What you have to do
For the listing below, print exactly the lines from the line with "Instruction: Click the Power" to the line with "Task: Close the", both included, and nothing beyond them.

Data
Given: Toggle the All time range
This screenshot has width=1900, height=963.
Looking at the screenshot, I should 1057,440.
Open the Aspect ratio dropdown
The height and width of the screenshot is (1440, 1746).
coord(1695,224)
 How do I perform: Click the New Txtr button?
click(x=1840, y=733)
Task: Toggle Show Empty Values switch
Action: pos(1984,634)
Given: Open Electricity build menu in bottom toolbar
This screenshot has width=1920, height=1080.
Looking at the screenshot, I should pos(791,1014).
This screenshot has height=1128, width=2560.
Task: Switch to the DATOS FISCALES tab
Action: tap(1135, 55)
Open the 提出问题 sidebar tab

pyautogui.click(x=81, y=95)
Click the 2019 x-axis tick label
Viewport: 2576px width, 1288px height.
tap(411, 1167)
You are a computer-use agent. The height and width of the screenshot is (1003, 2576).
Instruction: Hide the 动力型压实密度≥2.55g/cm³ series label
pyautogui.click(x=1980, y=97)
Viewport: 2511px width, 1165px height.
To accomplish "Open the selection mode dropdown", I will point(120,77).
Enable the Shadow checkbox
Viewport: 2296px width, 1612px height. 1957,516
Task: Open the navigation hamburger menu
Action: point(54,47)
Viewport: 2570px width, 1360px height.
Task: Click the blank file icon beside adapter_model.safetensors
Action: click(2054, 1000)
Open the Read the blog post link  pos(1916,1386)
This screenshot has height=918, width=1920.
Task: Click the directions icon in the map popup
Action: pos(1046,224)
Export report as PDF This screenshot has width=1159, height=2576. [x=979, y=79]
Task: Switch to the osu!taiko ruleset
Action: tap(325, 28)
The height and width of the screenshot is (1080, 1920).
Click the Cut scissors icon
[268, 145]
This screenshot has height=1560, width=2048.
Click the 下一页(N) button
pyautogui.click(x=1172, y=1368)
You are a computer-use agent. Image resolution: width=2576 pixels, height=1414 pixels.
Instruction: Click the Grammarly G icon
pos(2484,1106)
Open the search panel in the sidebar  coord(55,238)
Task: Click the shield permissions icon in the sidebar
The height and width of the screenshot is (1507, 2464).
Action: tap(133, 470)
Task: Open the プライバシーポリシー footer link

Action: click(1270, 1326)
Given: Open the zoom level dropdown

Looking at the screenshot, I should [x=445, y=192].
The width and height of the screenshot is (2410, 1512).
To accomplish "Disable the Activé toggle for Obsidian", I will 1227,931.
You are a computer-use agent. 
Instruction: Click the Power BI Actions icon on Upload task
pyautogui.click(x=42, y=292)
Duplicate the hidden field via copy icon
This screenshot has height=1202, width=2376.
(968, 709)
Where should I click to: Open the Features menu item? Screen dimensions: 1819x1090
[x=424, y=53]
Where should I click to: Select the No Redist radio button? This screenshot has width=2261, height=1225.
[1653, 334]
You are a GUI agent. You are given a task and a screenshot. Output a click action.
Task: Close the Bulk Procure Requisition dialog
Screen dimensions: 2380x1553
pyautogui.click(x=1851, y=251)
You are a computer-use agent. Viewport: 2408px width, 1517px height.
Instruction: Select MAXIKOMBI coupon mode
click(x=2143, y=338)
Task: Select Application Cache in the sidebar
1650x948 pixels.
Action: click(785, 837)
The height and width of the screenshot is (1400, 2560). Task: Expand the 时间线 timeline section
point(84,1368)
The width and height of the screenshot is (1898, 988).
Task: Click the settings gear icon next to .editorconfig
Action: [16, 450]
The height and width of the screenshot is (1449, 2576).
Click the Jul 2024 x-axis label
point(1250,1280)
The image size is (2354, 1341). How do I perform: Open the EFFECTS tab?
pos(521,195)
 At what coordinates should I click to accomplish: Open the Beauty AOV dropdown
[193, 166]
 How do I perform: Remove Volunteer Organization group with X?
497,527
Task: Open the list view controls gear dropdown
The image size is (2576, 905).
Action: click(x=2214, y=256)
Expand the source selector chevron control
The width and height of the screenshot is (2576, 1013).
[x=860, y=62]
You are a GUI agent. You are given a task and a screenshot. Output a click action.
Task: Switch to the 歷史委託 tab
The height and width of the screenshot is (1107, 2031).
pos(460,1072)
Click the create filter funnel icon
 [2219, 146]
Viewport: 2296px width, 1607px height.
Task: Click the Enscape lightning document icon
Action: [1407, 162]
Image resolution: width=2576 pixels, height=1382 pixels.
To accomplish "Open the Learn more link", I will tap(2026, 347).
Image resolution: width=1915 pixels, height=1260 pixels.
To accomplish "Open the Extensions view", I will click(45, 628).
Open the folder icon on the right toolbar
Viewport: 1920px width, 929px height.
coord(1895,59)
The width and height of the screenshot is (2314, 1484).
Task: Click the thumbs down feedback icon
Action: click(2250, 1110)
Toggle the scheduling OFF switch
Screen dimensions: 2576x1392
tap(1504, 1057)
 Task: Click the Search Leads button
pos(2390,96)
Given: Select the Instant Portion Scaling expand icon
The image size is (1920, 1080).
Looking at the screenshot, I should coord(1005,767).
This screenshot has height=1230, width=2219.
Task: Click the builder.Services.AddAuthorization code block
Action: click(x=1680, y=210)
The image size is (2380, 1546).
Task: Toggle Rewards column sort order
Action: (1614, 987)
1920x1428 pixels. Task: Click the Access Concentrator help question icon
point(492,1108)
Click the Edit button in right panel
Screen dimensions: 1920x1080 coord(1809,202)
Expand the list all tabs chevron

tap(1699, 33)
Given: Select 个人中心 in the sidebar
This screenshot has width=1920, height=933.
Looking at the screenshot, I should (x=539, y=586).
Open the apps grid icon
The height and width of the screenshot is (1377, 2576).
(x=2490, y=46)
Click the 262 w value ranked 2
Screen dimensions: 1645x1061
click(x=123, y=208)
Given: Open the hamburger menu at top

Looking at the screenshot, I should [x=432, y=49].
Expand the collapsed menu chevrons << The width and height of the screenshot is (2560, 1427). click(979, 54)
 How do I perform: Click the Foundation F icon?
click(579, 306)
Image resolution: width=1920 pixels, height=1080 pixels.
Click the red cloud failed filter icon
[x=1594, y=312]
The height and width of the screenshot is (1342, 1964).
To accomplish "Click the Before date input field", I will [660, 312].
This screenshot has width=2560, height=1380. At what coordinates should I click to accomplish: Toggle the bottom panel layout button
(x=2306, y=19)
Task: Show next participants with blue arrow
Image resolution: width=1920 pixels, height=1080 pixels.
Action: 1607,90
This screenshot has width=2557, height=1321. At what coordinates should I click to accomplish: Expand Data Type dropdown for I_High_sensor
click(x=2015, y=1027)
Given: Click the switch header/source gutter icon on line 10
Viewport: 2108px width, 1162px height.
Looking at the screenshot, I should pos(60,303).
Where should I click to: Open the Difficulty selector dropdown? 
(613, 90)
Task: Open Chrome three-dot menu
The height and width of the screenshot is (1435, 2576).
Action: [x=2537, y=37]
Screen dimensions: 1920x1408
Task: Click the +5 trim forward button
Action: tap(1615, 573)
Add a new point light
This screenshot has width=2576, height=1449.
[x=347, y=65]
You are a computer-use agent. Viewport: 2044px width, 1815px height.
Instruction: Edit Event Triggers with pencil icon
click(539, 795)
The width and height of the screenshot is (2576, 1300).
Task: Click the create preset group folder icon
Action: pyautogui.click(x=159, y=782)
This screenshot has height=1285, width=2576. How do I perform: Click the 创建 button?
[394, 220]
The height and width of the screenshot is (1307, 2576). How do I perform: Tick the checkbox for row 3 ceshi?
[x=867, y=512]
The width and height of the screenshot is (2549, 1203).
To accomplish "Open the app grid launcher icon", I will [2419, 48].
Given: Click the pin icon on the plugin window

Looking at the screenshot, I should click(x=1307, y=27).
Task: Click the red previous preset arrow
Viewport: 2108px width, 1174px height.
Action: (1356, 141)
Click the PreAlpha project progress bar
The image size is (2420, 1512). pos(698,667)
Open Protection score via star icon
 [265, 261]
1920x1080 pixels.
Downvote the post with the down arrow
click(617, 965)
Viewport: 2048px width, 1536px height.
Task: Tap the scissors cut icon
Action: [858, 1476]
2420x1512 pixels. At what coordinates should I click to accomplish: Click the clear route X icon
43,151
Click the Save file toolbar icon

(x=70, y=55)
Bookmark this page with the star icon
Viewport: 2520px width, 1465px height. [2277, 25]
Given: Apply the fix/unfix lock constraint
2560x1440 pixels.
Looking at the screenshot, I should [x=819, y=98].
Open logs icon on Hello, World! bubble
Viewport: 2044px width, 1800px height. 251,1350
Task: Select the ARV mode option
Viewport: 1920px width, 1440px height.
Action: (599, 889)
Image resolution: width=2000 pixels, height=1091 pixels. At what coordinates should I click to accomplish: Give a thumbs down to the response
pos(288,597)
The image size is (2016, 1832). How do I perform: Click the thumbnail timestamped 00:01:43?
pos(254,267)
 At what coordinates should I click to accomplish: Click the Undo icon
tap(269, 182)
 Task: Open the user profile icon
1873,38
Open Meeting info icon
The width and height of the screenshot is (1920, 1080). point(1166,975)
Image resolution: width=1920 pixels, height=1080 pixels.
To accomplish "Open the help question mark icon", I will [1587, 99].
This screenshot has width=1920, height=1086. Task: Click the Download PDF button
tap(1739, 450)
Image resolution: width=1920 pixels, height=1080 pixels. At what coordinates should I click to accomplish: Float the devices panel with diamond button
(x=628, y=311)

Finished exercise
Instruction: Click the Power BI Actions icon on Upload task
pyautogui.click(x=42, y=292)
Duplicate the hidden field via copy icon
This screenshot has height=1202, width=2376.
(968, 709)
Where should I click to: Open the Features menu item? Screen dimensions: 1819x1090
[x=424, y=53]
Where should I click to: Select the No Redist radio button? This screenshot has width=2261, height=1225.
[1653, 334]
You are a GUI agent. You are given a task and a screenshot. Output a click action.
Task: Close the Bulk Procure Requisition dialog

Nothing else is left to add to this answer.